Os CEP foram criados atendendo a uma demanda das instituições por reconhecer os avanços científicos e tecnológicos, o aumento da consciência pública e a participação das enfermeiras no mundo da pesquisa com seres humanos. O Comitê de Ética em Pesquisa surge como um colegiado interdisciplinar e independente, que deverá cada vez mais existir nas instituições que realizam pesquisas envolvendo seres humanos, como no caso da Escola de Enfermagem Anna Nery e do Hospital Escola São Francisco de Assis, ambos da Universidade Federal do Rio de Janeiro. O CEP foi instituido para defender os interesses dos sujeitos da pesquisa na sua integridade e dignidade e para contribuir no desenvolvimento da pesquisa dentro dos padrões éticos estabelecidos.
O CEP tem sido não somente responsável pela avaliação, mas também pelo acompanhamento dos aspectos éticos das pesquisas envolvendo seres humanos.
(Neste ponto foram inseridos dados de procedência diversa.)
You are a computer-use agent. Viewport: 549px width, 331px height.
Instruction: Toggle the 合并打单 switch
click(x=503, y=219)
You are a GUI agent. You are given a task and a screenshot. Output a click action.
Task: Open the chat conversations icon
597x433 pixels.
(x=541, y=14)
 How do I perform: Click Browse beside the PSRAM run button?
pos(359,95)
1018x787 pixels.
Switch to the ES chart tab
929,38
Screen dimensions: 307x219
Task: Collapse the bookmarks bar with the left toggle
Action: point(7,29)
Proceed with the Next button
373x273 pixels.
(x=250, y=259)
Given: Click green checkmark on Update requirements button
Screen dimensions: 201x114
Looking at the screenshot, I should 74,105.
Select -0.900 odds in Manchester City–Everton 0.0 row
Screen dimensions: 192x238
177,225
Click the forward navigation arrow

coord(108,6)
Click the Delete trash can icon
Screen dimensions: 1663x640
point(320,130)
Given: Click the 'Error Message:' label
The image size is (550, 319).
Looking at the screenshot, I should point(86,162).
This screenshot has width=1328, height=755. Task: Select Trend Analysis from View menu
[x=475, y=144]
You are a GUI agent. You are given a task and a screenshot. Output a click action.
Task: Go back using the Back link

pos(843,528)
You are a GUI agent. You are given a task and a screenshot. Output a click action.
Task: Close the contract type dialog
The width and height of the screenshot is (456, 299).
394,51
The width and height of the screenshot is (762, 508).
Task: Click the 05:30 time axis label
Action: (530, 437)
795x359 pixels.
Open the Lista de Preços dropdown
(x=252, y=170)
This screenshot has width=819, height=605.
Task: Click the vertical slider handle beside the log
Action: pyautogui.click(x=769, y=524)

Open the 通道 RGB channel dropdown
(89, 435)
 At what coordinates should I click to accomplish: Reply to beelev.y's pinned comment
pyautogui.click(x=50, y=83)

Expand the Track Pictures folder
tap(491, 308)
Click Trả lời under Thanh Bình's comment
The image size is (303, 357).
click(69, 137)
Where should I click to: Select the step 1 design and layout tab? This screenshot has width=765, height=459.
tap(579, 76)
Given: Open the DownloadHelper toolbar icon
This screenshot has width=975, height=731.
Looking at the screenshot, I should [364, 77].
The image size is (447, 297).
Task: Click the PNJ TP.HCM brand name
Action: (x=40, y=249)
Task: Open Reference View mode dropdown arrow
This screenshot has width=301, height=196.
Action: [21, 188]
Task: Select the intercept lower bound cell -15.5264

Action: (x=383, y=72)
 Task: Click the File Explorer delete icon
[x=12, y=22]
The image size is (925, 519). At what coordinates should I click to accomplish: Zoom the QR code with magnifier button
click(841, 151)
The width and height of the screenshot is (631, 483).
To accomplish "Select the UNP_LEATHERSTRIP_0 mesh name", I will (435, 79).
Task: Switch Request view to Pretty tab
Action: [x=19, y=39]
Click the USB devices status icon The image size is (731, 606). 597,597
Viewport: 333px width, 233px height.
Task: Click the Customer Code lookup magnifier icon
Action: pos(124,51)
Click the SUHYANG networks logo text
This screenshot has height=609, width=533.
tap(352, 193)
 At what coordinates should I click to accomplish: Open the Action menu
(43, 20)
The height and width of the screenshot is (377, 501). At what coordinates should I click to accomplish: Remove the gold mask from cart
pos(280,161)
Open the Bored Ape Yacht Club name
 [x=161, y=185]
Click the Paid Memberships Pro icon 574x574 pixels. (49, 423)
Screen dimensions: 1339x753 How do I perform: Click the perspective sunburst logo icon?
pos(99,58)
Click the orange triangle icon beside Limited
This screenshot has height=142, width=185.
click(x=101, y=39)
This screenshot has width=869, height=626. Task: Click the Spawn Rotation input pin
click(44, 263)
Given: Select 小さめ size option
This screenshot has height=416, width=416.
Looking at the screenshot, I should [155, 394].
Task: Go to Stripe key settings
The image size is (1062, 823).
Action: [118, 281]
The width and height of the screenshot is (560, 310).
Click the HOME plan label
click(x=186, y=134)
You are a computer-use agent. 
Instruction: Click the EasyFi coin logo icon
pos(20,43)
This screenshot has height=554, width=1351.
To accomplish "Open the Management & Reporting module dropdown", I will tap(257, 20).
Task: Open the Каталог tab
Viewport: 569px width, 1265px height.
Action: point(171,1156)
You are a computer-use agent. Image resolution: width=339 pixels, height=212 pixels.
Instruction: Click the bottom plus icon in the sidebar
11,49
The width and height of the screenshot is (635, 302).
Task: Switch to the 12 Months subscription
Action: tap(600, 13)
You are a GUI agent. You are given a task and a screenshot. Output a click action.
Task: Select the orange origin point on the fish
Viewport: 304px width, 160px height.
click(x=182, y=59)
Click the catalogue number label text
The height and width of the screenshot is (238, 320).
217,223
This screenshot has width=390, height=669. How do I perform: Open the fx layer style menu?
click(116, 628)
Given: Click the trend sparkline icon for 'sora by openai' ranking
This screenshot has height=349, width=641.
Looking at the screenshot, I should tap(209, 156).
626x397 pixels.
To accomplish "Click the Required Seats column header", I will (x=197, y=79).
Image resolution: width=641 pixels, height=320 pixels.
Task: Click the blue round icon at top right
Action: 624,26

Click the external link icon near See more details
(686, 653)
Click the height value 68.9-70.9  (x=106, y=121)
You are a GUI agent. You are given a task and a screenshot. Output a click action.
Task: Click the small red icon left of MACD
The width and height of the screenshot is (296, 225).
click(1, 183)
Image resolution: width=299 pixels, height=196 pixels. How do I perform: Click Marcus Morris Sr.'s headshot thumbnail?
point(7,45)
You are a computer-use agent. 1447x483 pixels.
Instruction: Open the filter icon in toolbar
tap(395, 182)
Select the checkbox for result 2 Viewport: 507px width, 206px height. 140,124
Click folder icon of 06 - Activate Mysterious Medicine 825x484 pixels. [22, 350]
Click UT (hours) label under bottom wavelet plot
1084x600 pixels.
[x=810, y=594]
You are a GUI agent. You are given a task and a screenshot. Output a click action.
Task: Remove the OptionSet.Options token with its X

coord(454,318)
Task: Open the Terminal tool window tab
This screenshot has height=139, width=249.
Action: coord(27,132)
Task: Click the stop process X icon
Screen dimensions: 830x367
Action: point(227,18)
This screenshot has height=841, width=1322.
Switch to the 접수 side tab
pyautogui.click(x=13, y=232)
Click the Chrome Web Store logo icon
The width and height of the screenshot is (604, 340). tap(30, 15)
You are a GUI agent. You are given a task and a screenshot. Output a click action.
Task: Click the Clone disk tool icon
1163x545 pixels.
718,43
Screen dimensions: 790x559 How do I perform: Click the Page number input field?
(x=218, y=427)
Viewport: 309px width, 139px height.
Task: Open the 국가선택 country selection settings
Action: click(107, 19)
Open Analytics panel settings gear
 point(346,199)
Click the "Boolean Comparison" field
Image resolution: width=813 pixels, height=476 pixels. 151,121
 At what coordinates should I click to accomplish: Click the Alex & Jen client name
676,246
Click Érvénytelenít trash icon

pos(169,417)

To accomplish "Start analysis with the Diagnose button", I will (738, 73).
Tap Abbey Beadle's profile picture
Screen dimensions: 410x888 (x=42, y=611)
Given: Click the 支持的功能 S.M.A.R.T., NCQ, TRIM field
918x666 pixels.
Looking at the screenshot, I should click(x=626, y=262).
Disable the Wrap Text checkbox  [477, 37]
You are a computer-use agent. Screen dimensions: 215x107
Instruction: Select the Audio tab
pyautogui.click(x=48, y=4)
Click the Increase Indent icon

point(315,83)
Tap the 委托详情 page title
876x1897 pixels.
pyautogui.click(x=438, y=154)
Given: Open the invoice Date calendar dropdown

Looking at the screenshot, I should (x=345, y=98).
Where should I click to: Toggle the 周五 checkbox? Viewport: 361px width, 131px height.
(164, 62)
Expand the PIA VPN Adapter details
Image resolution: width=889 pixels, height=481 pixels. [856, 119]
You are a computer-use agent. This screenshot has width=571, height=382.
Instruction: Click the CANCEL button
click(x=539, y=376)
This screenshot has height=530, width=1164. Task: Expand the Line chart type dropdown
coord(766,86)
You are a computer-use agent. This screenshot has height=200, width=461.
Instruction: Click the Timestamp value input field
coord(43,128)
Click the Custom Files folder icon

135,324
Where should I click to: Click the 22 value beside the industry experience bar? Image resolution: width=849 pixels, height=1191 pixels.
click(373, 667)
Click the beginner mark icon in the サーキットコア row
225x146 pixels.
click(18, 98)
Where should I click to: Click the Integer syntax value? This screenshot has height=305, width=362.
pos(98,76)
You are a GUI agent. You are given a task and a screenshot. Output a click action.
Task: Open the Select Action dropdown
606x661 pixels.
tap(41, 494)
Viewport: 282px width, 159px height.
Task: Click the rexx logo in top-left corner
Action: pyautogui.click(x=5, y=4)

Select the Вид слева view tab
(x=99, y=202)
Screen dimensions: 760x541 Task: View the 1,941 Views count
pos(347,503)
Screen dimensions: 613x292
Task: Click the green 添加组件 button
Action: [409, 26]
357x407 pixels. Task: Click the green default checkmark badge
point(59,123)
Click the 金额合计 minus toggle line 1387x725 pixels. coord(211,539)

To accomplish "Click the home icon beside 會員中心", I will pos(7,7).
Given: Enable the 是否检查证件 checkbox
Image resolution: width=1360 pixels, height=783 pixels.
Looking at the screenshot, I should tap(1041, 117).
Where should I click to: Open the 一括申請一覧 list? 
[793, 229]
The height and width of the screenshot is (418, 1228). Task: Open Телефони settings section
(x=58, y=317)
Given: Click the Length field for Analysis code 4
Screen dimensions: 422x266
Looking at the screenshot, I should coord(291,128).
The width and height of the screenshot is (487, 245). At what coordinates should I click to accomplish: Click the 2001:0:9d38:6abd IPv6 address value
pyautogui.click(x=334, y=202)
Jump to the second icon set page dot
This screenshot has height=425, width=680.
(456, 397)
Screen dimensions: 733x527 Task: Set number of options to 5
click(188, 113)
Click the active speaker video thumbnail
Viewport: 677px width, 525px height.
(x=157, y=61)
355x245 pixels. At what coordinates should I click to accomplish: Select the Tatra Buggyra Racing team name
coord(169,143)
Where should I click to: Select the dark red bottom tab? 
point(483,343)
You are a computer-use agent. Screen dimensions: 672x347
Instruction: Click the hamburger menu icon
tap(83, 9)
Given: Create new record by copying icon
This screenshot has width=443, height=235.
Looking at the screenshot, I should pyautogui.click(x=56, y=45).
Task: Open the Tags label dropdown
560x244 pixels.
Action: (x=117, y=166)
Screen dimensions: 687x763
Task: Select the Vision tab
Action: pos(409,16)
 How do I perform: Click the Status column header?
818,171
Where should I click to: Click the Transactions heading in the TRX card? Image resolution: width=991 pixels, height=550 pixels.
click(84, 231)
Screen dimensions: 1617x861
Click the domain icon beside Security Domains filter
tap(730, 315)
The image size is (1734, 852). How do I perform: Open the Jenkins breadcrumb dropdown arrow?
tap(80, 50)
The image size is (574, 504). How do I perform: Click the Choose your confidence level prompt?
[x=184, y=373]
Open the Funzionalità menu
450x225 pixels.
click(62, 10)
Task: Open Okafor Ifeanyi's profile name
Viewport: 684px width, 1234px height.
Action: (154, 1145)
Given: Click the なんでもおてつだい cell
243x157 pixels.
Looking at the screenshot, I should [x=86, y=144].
Ele se apóia em todos os movimentos, diretrizes nacionais e internacionais que garantem o direito do ser humano. A missão, então, é salvaguardar os direitos e a dignidade dos sujeitos da pesquisa.
Por fim, ressalta-se que esta Revista, confirmando uma tendência geral da Enfermagem e da Saúde, ao solicitar de seus assinantes o parecer "Aprovado" de algum Comitê de Ética em Pesquisa para a pesquisa a ser publicada, contribui para a garantia de uma melhor qualidade ética de seus artigos.
REFERÊNCIA
Boff L. Ética da vida. Brasília: Letraviva, 1999. 241 p.